THE PROBLEM
Lines of the listing below that contain the string "computer" are to be returned.

INFORMATION SHOWN
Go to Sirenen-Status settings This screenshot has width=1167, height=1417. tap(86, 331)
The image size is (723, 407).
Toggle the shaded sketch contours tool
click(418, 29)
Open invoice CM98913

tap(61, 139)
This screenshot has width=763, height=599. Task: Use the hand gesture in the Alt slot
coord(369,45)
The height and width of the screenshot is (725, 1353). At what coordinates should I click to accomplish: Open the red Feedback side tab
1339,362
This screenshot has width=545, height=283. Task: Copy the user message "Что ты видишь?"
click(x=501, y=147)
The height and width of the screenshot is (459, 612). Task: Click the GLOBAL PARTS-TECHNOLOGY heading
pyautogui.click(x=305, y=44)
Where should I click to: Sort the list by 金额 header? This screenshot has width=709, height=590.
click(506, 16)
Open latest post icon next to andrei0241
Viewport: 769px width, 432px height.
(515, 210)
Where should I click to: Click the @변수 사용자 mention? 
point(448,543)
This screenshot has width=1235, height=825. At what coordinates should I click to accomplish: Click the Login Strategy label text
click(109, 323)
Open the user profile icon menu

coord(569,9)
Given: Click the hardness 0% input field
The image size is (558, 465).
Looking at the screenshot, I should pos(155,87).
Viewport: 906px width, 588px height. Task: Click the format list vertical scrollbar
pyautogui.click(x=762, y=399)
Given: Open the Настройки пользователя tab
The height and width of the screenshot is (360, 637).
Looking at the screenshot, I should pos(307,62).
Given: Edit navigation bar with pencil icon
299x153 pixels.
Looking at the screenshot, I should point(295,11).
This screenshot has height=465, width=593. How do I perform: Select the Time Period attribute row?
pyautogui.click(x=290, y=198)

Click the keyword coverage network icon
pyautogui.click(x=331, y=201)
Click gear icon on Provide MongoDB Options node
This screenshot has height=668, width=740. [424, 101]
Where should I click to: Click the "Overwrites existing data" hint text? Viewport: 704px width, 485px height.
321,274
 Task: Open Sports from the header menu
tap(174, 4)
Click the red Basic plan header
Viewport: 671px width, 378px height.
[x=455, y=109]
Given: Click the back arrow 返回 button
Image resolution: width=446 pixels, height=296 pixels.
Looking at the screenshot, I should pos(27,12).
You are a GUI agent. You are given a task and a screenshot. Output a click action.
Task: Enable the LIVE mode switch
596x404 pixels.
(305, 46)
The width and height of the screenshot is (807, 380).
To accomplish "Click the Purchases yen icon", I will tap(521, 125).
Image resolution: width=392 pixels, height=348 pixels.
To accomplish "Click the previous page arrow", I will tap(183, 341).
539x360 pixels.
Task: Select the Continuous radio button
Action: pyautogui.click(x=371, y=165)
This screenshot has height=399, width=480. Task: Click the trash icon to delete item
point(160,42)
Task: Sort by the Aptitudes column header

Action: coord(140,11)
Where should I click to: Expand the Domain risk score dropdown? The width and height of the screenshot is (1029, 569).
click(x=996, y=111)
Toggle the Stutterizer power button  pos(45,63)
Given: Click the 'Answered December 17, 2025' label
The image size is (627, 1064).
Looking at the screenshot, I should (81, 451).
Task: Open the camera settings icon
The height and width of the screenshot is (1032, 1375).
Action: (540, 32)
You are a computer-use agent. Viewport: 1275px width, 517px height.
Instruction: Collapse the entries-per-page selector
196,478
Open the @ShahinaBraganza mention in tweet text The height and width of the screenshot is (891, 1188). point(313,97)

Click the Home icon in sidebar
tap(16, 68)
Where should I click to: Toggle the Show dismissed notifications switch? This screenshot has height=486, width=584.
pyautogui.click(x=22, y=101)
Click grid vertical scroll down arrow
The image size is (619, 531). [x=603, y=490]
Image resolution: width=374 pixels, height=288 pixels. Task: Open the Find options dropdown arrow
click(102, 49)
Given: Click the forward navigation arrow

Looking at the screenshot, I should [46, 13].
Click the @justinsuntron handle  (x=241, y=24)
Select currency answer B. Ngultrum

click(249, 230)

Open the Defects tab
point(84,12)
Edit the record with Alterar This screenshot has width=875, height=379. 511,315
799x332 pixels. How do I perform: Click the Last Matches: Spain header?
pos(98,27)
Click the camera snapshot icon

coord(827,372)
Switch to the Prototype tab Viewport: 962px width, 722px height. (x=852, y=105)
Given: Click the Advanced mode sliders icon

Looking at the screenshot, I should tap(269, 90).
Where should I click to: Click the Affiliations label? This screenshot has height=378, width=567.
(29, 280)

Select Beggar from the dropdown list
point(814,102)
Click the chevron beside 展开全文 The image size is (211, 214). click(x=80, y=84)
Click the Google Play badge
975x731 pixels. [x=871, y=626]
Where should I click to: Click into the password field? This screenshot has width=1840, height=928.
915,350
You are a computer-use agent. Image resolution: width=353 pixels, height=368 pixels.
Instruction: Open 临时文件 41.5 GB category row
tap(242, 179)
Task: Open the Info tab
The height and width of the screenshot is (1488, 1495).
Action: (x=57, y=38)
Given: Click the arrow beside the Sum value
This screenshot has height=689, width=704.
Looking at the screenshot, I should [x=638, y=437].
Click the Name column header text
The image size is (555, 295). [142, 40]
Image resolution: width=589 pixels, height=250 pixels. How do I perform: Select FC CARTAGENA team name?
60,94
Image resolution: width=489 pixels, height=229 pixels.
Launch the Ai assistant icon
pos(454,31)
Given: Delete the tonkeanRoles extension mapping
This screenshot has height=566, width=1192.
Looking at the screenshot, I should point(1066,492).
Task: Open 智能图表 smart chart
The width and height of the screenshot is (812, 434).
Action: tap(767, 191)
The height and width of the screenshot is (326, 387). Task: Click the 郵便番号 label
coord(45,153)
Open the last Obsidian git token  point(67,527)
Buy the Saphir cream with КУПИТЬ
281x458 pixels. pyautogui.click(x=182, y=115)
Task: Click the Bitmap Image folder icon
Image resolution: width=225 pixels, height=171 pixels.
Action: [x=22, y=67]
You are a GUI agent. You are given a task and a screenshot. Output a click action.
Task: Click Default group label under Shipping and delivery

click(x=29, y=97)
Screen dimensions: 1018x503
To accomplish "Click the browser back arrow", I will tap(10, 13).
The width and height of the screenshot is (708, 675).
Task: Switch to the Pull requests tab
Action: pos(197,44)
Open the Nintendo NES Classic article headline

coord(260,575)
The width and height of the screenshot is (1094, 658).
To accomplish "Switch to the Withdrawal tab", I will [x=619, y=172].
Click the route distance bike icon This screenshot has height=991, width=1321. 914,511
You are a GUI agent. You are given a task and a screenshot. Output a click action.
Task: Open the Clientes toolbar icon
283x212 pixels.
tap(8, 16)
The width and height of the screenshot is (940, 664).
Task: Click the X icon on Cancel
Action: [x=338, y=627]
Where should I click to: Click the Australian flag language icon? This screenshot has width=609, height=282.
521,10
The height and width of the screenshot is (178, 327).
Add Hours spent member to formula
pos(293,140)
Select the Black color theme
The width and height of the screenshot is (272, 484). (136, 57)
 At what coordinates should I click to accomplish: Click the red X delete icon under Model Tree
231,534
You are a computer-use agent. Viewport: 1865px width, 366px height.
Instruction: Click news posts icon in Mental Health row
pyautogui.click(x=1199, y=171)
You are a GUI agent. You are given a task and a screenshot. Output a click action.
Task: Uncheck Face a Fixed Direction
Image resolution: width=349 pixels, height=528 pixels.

TASK ANSWER
You are a computer-use agent. Viewport: 1275px width, 517px height.
You are a computer-use agent. Image resolution: width=353 pixels, height=368 pixels.
You are a computer-use agent. Viewport: 1865px width, 366px height.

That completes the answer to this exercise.